Start of DATA PROVIDED
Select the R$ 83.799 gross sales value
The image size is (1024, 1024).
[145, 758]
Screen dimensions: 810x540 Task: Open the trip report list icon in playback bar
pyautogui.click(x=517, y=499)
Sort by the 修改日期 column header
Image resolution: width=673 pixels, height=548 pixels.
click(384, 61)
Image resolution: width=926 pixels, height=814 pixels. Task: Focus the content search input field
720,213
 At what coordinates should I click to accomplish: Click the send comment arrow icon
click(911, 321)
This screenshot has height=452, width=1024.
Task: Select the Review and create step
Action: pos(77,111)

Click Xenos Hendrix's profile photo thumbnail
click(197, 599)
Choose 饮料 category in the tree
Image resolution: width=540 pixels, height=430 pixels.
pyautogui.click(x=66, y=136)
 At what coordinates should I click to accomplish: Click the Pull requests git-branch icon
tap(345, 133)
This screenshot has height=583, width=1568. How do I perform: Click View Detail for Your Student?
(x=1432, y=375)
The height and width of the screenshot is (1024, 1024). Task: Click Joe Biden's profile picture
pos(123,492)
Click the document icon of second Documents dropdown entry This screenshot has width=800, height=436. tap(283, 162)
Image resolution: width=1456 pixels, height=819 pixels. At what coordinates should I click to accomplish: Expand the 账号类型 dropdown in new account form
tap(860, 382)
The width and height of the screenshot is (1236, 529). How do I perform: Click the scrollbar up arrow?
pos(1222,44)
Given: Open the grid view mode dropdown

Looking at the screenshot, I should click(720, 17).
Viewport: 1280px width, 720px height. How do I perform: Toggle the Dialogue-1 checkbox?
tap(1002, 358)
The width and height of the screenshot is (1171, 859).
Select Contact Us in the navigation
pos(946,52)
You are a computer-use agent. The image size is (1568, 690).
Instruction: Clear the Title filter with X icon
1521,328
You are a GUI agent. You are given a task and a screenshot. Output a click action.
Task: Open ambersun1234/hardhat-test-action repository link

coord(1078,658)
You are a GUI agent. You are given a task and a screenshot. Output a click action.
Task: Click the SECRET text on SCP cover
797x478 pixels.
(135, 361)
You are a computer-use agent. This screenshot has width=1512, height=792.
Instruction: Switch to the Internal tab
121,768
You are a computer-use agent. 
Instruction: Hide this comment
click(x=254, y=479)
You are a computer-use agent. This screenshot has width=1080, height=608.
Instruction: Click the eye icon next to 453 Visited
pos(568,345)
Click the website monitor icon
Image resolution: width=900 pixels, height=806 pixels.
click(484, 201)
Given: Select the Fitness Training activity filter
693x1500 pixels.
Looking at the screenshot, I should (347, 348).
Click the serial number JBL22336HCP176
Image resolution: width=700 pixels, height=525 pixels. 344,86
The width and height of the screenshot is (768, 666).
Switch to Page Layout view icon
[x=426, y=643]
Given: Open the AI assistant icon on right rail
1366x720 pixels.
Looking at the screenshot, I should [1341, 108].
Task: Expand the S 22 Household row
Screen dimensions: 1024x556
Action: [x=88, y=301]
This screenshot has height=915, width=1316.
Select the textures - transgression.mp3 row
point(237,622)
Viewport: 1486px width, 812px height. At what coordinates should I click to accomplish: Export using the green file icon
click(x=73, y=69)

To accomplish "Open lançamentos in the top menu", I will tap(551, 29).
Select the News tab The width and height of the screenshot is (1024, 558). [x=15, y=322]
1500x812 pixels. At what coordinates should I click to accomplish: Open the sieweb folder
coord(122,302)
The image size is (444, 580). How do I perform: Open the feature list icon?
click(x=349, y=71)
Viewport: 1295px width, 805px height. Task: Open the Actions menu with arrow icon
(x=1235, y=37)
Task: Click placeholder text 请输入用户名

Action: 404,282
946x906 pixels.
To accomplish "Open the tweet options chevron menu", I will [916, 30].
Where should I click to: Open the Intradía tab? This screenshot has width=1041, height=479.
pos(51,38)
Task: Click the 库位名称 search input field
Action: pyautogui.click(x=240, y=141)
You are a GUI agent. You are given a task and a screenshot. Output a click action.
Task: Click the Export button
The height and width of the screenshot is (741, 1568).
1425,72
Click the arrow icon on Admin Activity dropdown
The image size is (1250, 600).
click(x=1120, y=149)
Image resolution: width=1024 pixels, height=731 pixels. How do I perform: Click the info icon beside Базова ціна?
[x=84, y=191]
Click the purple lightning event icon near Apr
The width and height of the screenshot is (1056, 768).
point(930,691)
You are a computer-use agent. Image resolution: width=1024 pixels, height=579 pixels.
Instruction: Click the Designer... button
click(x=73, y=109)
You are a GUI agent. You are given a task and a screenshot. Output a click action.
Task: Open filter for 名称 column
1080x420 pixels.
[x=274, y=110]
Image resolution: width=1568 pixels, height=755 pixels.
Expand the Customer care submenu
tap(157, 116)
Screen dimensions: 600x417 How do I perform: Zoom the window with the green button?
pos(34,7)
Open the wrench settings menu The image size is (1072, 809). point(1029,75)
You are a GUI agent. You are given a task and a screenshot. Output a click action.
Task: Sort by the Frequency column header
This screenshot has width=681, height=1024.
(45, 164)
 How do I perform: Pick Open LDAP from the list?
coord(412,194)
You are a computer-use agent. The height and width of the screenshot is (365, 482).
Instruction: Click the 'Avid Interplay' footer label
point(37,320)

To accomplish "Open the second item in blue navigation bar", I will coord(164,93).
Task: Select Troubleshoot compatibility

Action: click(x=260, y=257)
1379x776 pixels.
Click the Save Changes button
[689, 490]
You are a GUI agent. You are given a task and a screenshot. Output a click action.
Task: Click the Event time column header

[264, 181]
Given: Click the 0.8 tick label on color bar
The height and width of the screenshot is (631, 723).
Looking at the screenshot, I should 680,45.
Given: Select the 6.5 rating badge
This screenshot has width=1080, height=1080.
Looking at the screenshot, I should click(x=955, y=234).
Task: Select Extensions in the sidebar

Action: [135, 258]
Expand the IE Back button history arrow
End of DATA PROVIDED
WORK REQUEST ::
Line by line, print the listing above exactly.

WRITTEN ANSWER ::
Select the R$ 83.799 gross sales value
The image size is (1024, 1024).
[145, 758]
Screen dimensions: 810x540 Task: Open the trip report list icon in playback bar
pyautogui.click(x=517, y=499)
Sort by the 修改日期 column header
Image resolution: width=673 pixels, height=548 pixels.
click(384, 61)
Image resolution: width=926 pixels, height=814 pixels. Task: Focus the content search input field
720,213
 At what coordinates should I click to accomplish: Click the send comment arrow icon
click(911, 321)
This screenshot has height=452, width=1024.
Task: Select the Review and create step
Action: pos(77,111)

Click Xenos Hendrix's profile photo thumbnail
click(197, 599)
Choose 饮料 category in the tree
Image resolution: width=540 pixels, height=430 pixels.
pyautogui.click(x=66, y=136)
 At what coordinates should I click to accomplish: Click the Pull requests git-branch icon
tap(345, 133)
This screenshot has height=583, width=1568. How do I perform: Click View Detail for Your Student?
(x=1432, y=375)
The height and width of the screenshot is (1024, 1024). Task: Click Joe Biden's profile picture
pos(123,492)
Click the document icon of second Documents dropdown entry This screenshot has width=800, height=436. tap(283, 162)
Image resolution: width=1456 pixels, height=819 pixels. At what coordinates should I click to accomplish: Expand the 账号类型 dropdown in new account form
tap(860, 382)
The width and height of the screenshot is (1236, 529). How do I perform: Click the scrollbar up arrow?
pos(1222,44)
Given: Open the grid view mode dropdown

Looking at the screenshot, I should click(720, 17).
Viewport: 1280px width, 720px height. How do I perform: Toggle the Dialogue-1 checkbox?
tap(1002, 358)
The width and height of the screenshot is (1171, 859).
Select Contact Us in the navigation
pos(946,52)
You are a computer-use agent. The image size is (1568, 690).
Instruction: Clear the Title filter with X icon
1521,328
You are a GUI agent. You are given a task and a screenshot. Output a click action.
Task: Open ambersun1234/hardhat-test-action repository link

coord(1078,658)
You are a GUI agent. You are given a task and a screenshot. Output a click action.
Task: Click the SECRET text on SCP cover
797x478 pixels.
(135, 361)
You are a computer-use agent. This screenshot has width=1512, height=792.
Instruction: Switch to the Internal tab
121,768
You are a computer-use agent. 
Instruction: Hide this comment
click(x=254, y=479)
You are a computer-use agent. This screenshot has width=1080, height=608.
Instruction: Click the eye icon next to 453 Visited
pos(568,345)
Click the website monitor icon
Image resolution: width=900 pixels, height=806 pixels.
click(484, 201)
Given: Select the Fitness Training activity filter
693x1500 pixels.
Looking at the screenshot, I should (347, 348).
Click the serial number JBL22336HCP176
Image resolution: width=700 pixels, height=525 pixels. 344,86
The width and height of the screenshot is (768, 666).
Switch to Page Layout view icon
[x=426, y=643]
Given: Open the AI assistant icon on right rail
1366x720 pixels.
Looking at the screenshot, I should [1341, 108].
Task: Expand the S 22 Household row
Screen dimensions: 1024x556
Action: [x=88, y=301]
This screenshot has height=915, width=1316.
Select the textures - transgression.mp3 row
point(237,622)
Viewport: 1486px width, 812px height. At what coordinates should I click to accomplish: Export using the green file icon
click(x=73, y=69)

To accomplish "Open lançamentos in the top menu", I will tap(551, 29).
Select the News tab The width and height of the screenshot is (1024, 558). [x=15, y=322]
1500x812 pixels. At what coordinates should I click to accomplish: Open the sieweb folder
coord(122,302)
The image size is (444, 580). How do I perform: Open the feature list icon?
click(x=349, y=71)
Viewport: 1295px width, 805px height. Task: Open the Actions menu with arrow icon
(x=1235, y=37)
Task: Click placeholder text 请输入用户名

Action: 404,282
946x906 pixels.
To accomplish "Open the tweet options chevron menu", I will [916, 30].
Where should I click to: Open the Intradía tab? This screenshot has width=1041, height=479.
pos(51,38)
Task: Click the 库位名称 search input field
Action: pyautogui.click(x=240, y=141)
You are a GUI agent. You are given a task and a screenshot. Output a click action.
Task: Click the Export button
The height and width of the screenshot is (741, 1568).
1425,72
Click the arrow icon on Admin Activity dropdown
The image size is (1250, 600).
click(x=1120, y=149)
Image resolution: width=1024 pixels, height=731 pixels. How do I perform: Click the info icon beside Базова ціна?
[x=84, y=191]
Click the purple lightning event icon near Apr
The width and height of the screenshot is (1056, 768).
point(930,691)
You are a computer-use agent. Image resolution: width=1024 pixels, height=579 pixels.
Instruction: Click the Designer... button
click(x=73, y=109)
You are a GUI agent. You are given a task and a screenshot. Output a click action.
Task: Open filter for 名称 column
1080x420 pixels.
[x=274, y=110]
Image resolution: width=1568 pixels, height=755 pixels.
Expand the Customer care submenu
tap(157, 116)
Screen dimensions: 600x417 How do I perform: Zoom the window with the green button?
pos(34,7)
Open the wrench settings menu The image size is (1072, 809). point(1029,75)
You are a GUI agent. You are given a task and a screenshot. Output a click action.
Task: Sort by the Frequency column header
This screenshot has width=681, height=1024.
(45, 164)
 How do I perform: Pick Open LDAP from the list?
coord(412,194)
You are a computer-use agent. The height and width of the screenshot is (365, 482).
Instruction: Click the 'Avid Interplay' footer label
point(37,320)

To accomplish "Open the second item in blue navigation bar", I will coord(164,93).
Task: Select Troubleshoot compatibility

Action: click(x=260, y=257)
1379x776 pixels.
Click the Save Changes button
[689, 490]
You are a GUI agent. You are given a task and a screenshot. Output a click action.
Task: Click the Event time column header

[264, 181]
Given: Click the 0.8 tick label on color bar
The height and width of the screenshot is (631, 723).
Looking at the screenshot, I should 680,45.
Given: Select the 6.5 rating badge
This screenshot has width=1080, height=1080.
Looking at the screenshot, I should click(x=955, y=234).
Task: Select Extensions in the sidebar

Action: [135, 258]
Expand the IE Back button history arrow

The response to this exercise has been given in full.